Алексей Ухтомский – Лицо другого человека. Из дневников и переписки (страница 13)
Мысленным взором охватывает Ухтомский промчавшееся время: «Как много, много пронеслось с тех пор! Целые картины и трагедий, и драм, и комедий, а потом опять трагедий и трагедий!.. Все-таки
Ухтомский любил повторять: люди на земле скитальцы, не имеющие «зде пребывающего града, но грядущего взыскующие». Недаром с детства влекли его заволжские странники-старообрядцы, незадачливые «темные мужики», объявлявшие грехом любой намек на оседлое постоянство, бежавшие «ото всего этого кровавого и блестящего тризнища» и считавшие, что жизнь – вся в стремлении, движении. Он неизменно чувствовал себя рядом с ними, «а не с исправниками, священниками и профессорами, хотя и попал сам в профессоры!» Об этом Алексей Алексеевич говорил десять лет назад, в 1927 году, в письме к Ф. Гинзбург, с гордостью называя себя «профессором-странником», который не верит никаким идолам, – но теперь на дворе стоял год 1937-й, и вопрос: куда «позовут ехать далее»? – имел зловещий подтекст.
В декабре, приветствуя морозную зиму, Ухтомский писал калужанам, что нынче, в пору общественного ненастья, как никогда дорог покой «за светящимся окошком». Представляя, как живут люди под белой снежной шапкой на крышах домишек в тихих городках и деревнях, признавался: «Мне иногда ужасно хочется носиться невидимкой по ночному воздуху, чтобы слетать то к одним, то к другим моим друзьям, заглянуть к ним, чтобы знать, что они там сейчас делают, как сидят, о чем говорят, счастливы ли, сыты ли, чем озабочены…»
Четыре письма Ухтомского 1938 года посланы на имя той же К. М. Сержпинской.
Он отлично сознавал, что к Варваре Александровне они попадают через вторые руки, что причины посторонние не позволяют вести в этих письмах открытый разговор, что слова вообще не могут передать всей глубины переживаний, – и тем не менее, он старался всячески эту хрупкую связь поддерживать, зная, как радуют такие весточки: с размышлениями на случайные темы, с привычными поздравлениями к праздникам и воспоминаниями о, казалось бы, пустяковых эпизодах давно минувшего. Письма эти самоценны: даже сквозь «нейтральный» текст прорываются в них и жгучая боль, и горечь утрат, и смятение в ожидании будущего.
В этих письмах Ухтомского отчетливо художественное начало, хотя он, разумеется, никогда не преследовал чисто литературных целей. Картинки былого, мимолетные портреты ныне здравствующих знакомых или людей полузабытых получают под его пером выразительное пластическое воплощение. Наблюдательный и неравнодушный рассказчик, он непроизвольно воссоздавал в своих письмах колорит меняющейся на глазах исторической реальности.

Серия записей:
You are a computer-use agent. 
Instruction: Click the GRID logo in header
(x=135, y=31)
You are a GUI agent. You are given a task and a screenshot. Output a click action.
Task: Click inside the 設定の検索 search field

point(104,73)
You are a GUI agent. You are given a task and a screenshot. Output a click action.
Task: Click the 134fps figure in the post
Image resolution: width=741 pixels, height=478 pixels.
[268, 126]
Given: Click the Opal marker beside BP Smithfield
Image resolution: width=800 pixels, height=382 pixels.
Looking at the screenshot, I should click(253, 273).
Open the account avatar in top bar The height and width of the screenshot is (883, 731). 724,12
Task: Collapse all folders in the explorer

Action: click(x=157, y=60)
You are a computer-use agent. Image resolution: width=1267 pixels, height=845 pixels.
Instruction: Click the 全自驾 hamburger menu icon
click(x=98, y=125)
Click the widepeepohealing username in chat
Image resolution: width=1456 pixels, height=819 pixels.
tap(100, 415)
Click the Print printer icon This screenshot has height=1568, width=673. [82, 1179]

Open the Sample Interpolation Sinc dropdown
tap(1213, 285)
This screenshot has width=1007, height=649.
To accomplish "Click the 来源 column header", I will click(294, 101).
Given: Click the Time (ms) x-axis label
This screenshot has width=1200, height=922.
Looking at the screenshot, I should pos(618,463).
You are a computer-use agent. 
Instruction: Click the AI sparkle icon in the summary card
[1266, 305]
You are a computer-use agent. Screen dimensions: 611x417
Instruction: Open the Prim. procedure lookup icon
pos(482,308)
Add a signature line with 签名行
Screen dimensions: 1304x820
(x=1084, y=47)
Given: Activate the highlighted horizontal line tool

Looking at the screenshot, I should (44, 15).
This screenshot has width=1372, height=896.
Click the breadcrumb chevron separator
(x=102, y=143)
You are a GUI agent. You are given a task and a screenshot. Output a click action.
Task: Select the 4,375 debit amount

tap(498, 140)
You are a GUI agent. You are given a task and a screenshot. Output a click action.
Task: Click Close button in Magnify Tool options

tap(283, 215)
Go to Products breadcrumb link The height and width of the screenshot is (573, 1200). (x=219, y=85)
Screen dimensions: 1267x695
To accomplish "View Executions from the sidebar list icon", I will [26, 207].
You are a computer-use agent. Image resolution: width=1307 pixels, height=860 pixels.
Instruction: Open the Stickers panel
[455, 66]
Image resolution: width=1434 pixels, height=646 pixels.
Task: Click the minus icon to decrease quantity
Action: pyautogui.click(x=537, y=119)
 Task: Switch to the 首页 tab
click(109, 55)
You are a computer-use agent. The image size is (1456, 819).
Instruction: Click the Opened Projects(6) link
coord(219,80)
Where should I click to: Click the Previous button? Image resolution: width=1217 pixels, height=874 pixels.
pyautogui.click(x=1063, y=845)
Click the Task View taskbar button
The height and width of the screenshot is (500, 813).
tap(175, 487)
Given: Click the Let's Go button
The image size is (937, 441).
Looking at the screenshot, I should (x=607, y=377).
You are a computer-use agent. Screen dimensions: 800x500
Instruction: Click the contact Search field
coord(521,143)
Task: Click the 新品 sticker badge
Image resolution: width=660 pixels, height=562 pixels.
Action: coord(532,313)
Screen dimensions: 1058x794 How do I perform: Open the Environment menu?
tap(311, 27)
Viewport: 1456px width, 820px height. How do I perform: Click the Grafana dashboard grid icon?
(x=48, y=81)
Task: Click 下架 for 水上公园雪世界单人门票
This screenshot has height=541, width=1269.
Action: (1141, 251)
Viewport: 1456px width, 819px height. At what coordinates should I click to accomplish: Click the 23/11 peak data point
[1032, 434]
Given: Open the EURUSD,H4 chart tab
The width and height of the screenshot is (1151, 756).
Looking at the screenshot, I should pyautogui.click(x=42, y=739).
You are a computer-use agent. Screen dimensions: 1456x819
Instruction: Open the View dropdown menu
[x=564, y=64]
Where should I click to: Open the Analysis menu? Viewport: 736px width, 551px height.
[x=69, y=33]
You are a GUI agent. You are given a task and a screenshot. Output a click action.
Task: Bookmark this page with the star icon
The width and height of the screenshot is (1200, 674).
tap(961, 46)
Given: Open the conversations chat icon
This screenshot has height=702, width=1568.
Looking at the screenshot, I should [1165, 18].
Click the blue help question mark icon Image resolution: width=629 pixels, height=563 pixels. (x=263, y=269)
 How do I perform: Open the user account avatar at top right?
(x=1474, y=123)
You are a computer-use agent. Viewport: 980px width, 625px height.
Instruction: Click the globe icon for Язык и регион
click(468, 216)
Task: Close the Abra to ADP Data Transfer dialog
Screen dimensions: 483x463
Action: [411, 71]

Условие задачи: Выведите без изменений отрывок из текста об Ухтомском: начните со слов «В этих письмах Ухтомского» и остановитесь после слов «глазах исторической реальности.».

Решение задачи:
В этих письмах Ухтомского отчетливо художественное начало, хотя он, разумеется, никогда не преследовал чисто литературных целей. Картинки былого, мимолетные портреты ныне здравствующих знакомых или людей полузабытых получают под его пером выразительное пластическое воплощение. Наблюдательный и неравнодушный рассказчик, он непроизвольно воссоздавал в своих письмах колорит меняющейся на глазах исторической реальности.